Menteri Pekerjaan Umum Basuki Hadimuljono mengatakan pemerintah segera merespons UU ini dengan membuat aturan turunannya, seperti Peraturan Pemerintah (PP), Peraturan Presiden (Perpres), serta pembentukan Badan Pengelola (BP) Tapera. Kelak, program Fasilitas Likuiditas Pembiayaan Perumahan (FLPP) dilebur dalam Tapera.
Sebelum memulai pungutan, BP Tapera akan menerima suntikan modal dari program perumahan yang disokong Anggaran Pendapatan dan Belanja Negara (APBN) sebesar Rp 43 triliun. Dari anggaran ini, Rp 33,3 triliun dialokasikan untuk program FLPP. Sementara itu, Rp 10 triliun merupakan pelimpahan anggaran Badan Pertimbangan Tabungan Perumahan (Bapetarum) Pegawai Negeri Sipil. “Ini modal awal yang menurut saya sangat besar,” kata Basuki.

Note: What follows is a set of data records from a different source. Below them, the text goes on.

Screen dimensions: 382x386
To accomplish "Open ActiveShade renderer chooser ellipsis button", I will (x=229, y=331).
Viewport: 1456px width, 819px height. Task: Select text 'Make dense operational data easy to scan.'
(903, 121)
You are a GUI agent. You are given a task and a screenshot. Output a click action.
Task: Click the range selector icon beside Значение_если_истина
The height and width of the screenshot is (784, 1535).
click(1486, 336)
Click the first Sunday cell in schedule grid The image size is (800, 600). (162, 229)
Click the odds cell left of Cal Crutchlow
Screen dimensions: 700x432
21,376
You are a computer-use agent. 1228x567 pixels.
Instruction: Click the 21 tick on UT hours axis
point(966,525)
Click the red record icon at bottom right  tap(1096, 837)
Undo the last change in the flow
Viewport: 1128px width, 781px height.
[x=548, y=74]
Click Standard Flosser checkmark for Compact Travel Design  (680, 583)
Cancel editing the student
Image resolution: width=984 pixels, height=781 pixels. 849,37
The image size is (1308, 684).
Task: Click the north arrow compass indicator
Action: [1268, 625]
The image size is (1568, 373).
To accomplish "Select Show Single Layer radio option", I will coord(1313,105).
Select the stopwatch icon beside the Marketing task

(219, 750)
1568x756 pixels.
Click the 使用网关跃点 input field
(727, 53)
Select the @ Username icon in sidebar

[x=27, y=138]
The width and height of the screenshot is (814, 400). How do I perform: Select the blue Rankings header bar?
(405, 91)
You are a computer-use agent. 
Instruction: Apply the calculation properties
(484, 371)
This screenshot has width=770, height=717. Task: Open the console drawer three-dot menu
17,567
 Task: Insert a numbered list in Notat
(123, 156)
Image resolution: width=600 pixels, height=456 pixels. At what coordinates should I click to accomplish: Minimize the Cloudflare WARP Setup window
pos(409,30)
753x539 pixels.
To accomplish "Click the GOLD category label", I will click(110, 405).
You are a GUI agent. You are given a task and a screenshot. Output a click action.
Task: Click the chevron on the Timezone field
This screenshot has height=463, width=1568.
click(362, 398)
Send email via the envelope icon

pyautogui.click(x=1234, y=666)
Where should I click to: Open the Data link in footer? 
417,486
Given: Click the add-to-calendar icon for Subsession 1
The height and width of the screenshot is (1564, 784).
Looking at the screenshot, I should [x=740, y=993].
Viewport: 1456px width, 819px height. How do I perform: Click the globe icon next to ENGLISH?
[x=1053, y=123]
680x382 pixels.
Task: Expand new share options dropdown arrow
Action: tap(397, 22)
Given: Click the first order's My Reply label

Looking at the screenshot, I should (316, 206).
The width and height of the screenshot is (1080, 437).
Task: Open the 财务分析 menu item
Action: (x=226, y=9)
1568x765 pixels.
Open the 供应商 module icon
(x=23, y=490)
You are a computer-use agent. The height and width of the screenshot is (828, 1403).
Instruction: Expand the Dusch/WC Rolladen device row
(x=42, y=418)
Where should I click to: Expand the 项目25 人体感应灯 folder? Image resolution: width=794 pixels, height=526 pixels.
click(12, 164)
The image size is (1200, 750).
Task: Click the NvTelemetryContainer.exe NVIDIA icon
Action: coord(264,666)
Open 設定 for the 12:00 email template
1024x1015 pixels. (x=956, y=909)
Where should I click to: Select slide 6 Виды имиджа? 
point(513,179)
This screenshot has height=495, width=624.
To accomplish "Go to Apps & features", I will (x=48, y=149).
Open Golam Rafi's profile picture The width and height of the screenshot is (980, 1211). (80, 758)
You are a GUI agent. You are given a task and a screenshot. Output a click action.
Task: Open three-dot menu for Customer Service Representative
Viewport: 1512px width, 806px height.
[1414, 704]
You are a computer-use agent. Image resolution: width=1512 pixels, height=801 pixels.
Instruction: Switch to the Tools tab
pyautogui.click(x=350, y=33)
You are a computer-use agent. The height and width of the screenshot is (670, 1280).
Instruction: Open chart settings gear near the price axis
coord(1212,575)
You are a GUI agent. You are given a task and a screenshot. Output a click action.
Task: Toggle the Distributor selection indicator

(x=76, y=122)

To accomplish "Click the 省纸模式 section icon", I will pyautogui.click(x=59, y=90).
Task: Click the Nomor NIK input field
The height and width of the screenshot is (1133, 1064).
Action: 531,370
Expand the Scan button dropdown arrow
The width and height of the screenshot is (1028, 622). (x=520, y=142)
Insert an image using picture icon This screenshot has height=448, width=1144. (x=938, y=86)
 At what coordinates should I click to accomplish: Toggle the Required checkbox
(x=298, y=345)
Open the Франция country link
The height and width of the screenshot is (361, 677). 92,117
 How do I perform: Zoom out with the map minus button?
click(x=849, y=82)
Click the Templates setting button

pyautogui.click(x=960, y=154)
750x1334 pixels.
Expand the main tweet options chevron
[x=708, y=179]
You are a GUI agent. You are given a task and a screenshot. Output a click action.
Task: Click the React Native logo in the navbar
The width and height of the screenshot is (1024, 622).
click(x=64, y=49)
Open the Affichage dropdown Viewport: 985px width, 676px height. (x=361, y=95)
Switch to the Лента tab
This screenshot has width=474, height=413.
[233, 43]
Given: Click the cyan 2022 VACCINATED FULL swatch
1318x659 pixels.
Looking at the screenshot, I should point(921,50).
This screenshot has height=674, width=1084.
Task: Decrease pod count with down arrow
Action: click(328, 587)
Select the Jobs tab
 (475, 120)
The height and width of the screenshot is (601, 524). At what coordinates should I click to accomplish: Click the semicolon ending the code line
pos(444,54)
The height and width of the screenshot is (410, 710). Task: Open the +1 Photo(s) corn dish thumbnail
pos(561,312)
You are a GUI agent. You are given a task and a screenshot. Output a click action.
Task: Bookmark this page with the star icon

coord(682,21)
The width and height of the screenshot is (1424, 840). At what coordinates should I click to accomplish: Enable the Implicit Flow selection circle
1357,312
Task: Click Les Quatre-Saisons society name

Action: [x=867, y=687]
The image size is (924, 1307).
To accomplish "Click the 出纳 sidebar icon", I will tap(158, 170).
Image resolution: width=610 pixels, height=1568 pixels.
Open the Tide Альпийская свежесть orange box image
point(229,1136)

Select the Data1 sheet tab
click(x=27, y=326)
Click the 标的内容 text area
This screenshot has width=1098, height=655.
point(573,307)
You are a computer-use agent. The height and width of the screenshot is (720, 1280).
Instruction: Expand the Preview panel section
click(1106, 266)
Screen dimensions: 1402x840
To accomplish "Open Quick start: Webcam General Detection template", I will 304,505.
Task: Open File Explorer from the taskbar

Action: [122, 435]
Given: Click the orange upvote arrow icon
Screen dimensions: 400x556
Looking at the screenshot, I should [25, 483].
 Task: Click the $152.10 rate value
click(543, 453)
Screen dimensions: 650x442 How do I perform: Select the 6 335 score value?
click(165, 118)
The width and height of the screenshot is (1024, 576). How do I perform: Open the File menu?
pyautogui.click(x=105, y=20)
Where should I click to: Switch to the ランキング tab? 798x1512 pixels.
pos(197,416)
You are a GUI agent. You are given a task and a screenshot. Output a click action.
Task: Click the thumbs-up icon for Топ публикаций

Anggota Pansus Tapera Muhammad Misbakhun menjelaskan besaran iuran maksimal Tapera ditetapkan tiga persen dari penghasilan pekerja. Namun, penghitungan mengenai beban pemberi kerja dan pekerja akan ditentukan dalam aturan turunan yang bersifat lebih teknis berdasarkan daerah masing-masing. (Baca: Pengusaha Tolak Pengesahan RUU Tabungan Perumahan Rakyat)
Nantinya, pansus bersama pemerintah akan berdialog dengan pengusaha agar bisa menerima aturan ini. “Kami akan cari jalan keluar, asalkan pengusaha tidak memboikot,” ujar Misbakhun dalam konferensi pers seusai pengesahan UU Tapera di Gedung DPR, Jakarta, Selasa (23/2).
Dia mengakui bahwa ada keberatan dari pelaku usaha soal iuran Tapera, karena sudah dibebani iuran Badan Penyelenggara Jaminan Sosial (BPJS). Sehingga, hadirnya Tapera dianggap menambah beban biaya pengusaha. Menurut dia, iuran ini tidak akan memberatkan pengusaha. Kami memberikan ruang kepada pengusaha untuk tidak langsung dikenakan iuran Tapera,” ujarnya.
Sementara Yoseph mengatakan hadirnya UU Tapera ini akan membantu pekerja mendapatkan rumah yang dekat dengan lokasi kerja. Hal ini dinilai secara tidak langsung membantu pengusaha memotong biaya-biaya terkait upah pegawai.
Sekadar informasi RUU Tapera sudah menjadi pembahasan di DPR sejak 2009. RUU ini merupakan inisiatif DPR saat itu. Namun, pembahasannya tidak selesai, sampai akhirnya pemerintahan Susilo Bambang Yudhoyono (SBY) menolak usulan ini. Setelah pemerintahan SBY berakhir, DPR kembali mengusulkan RUU ini masuk dalam Program Legislasi Nasional (prolegnas) 2015. Pada Agustus 2015, draf RUU Tapera mulai dibahas bersama pemerintah dan berhasil disahkan hari ini. (Baca: Pernah Ditolak Pemerintah, DPR Kembali Usulkan RUU Tapera)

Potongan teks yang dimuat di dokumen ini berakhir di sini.